These innovative tech-solutions are helping rid the world of pollution
You can likely list countless technologies that are designed to reduce their own waste. But how many do you know that reduce the waste of others?
While goals like “waste neutral” and “carbon zero” are crucial to ensuring today’s products and lifestyles aren’t leaving pollutants in our air and waterways, they don’t address the fact that our environments are already heavily polluted. As such, companies around the world are now rethinking existing technologies so they'll ideally minimize their ecological footprint while leaving their surroundings cleaner than they were found.
Cleaner air
The CityTree (right) – a vertical garden that began rolling out in major European cities in 2014 – has a bold claim to fame typical of the technology industry: it’s better than a normal tree, absorbing 275 times more pollution than its natural counterpart. However, as a structure that can be sat on while simultaneously cleaning the air through its moss-covered design, it doesn’t exist to replace trees.
We shouldn't limit this sort to thinking to static objects. In 2017, Chinese bike-sharing giant Ofo teamed up with Dutch innovation lab Studio Roosegarde to bring pollutant-extracting technology to its two-wheelers, resulting in a “smog-free bike” with a mounted air filter. Beyond bikes, in 2018 the Bluestar bus was tested in Southampton, UK, which captured fine pollutant particles in the air while being driven, and pushed out clean air behind it.
Cleaner waters
We might not be having much success pulling trash out of the ocean yet, but Baltimore is already doing the next best thing. The city’s humorously named Mr. Trash Wheel removes litter and debris from the local harbor, preventing it from making its way into the Atlantic.
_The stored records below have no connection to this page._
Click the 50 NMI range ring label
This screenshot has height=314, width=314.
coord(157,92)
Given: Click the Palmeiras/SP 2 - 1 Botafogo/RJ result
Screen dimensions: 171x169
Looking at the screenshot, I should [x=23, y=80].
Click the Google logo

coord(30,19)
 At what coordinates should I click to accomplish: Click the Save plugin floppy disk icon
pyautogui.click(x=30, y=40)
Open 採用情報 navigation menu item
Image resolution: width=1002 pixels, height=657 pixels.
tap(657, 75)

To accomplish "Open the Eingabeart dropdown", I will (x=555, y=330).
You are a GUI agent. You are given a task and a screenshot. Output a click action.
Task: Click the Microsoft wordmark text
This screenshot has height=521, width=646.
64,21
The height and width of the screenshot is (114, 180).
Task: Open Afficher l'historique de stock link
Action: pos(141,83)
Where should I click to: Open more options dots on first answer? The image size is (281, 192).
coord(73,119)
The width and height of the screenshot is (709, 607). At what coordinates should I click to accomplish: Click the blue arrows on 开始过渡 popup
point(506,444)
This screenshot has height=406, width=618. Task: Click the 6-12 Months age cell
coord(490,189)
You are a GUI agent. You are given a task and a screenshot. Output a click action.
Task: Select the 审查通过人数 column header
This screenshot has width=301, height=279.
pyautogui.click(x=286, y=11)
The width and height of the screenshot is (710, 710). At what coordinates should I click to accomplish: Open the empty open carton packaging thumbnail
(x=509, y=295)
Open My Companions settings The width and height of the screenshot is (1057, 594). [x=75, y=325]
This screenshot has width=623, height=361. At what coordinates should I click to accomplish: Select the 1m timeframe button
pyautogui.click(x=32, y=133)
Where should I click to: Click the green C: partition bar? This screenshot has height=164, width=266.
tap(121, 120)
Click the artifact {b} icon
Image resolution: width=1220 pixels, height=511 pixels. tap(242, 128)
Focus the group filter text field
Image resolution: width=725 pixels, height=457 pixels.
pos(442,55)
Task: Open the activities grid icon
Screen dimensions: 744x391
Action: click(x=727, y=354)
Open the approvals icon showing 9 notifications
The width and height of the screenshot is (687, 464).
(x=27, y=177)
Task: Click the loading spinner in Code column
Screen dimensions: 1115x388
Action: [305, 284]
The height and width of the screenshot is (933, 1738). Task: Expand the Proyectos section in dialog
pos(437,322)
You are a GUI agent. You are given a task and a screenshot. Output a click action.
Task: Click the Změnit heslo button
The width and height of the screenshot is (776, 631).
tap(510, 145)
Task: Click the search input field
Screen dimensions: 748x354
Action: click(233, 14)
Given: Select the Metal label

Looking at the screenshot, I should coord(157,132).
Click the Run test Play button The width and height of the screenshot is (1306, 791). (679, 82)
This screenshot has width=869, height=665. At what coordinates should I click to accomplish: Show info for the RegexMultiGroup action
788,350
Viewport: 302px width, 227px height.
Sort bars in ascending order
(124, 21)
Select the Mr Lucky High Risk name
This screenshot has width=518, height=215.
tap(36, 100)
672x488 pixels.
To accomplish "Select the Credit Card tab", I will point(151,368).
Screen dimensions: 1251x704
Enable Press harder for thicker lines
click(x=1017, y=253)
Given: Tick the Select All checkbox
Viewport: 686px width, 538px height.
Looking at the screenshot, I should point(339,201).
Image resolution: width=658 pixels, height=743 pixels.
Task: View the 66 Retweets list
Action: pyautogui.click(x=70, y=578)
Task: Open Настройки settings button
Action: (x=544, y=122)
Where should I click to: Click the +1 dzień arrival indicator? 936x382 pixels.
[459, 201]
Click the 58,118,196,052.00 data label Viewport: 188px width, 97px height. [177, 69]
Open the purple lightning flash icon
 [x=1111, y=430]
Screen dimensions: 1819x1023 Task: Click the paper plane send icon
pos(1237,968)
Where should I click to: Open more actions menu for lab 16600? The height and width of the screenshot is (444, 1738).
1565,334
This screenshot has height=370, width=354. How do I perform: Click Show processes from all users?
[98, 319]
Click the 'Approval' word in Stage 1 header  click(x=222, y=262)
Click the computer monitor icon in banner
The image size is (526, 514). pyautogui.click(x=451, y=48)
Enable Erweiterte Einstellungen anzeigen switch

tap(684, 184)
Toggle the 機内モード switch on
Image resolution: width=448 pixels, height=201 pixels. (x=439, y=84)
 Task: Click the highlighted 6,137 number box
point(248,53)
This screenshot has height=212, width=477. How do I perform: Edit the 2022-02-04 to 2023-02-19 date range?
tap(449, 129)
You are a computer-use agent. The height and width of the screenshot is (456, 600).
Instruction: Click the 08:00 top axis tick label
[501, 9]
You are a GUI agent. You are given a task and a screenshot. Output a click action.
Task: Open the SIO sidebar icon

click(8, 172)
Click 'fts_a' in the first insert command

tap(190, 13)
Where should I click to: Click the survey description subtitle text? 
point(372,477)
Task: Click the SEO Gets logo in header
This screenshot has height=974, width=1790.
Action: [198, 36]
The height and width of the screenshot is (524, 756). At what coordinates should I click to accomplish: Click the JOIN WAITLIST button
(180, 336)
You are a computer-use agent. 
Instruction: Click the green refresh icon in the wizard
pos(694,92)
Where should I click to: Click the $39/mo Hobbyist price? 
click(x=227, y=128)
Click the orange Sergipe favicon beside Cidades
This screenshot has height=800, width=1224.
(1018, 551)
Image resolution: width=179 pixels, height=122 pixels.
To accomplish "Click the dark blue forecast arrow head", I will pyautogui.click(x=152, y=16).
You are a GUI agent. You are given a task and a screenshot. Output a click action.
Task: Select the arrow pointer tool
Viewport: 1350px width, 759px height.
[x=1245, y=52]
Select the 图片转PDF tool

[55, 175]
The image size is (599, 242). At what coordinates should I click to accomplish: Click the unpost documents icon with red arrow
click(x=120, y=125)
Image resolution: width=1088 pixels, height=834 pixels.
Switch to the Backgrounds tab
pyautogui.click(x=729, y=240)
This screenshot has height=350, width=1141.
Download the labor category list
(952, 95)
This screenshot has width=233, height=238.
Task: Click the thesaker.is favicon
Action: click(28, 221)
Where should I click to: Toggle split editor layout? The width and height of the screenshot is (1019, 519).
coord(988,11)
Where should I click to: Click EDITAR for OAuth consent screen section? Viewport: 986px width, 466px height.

Photo credit: Barbara Haddock Taylor / Baltimore Sun
The system operates like any water wheel, using the energy generated from the Jones Falls River current to draw garbage into a dumpster (and in case the flow is too gentle, solar panels provide extra motion). Since its introduction in 2014, 1.5 million pounds of waste have been retrieved, and its success has led to the development of additional trash wheels in the city.
Cleaner… orbit?
It isn’t just the skies and seas that are polluted – there are millions of human-made objects orbiting Earth, some as small as specks of paint and others weighing as much as 8,000 tons. And because these objects can be hurtling at over 17,000 miles per hour, they pose a significant risk to astronomers and active satellites.
RemoveDebris, a satellite built at the University of Surrey, aims to solve this issue with a built-in net and harpoon. While it is literally rocket science, it isn’t too hard to imagine how it works: the net can capture significant amounts of waste, and the harpoon can spear large objects. The satellite can then drag the space junk into Earth’s atmosphere where it’ll safely disintegrate. While its 2018 launch served only as a proof-of-concept, there’s hope that it can lead to low orbit garbage recovery missions.
Whether under the sea or 1,200 miles above Earth, there’s still a long way to go toward dealing with pollution. But as bright minds are proving, there are many ways we can adapt existing technologies to make our world a cleaner place.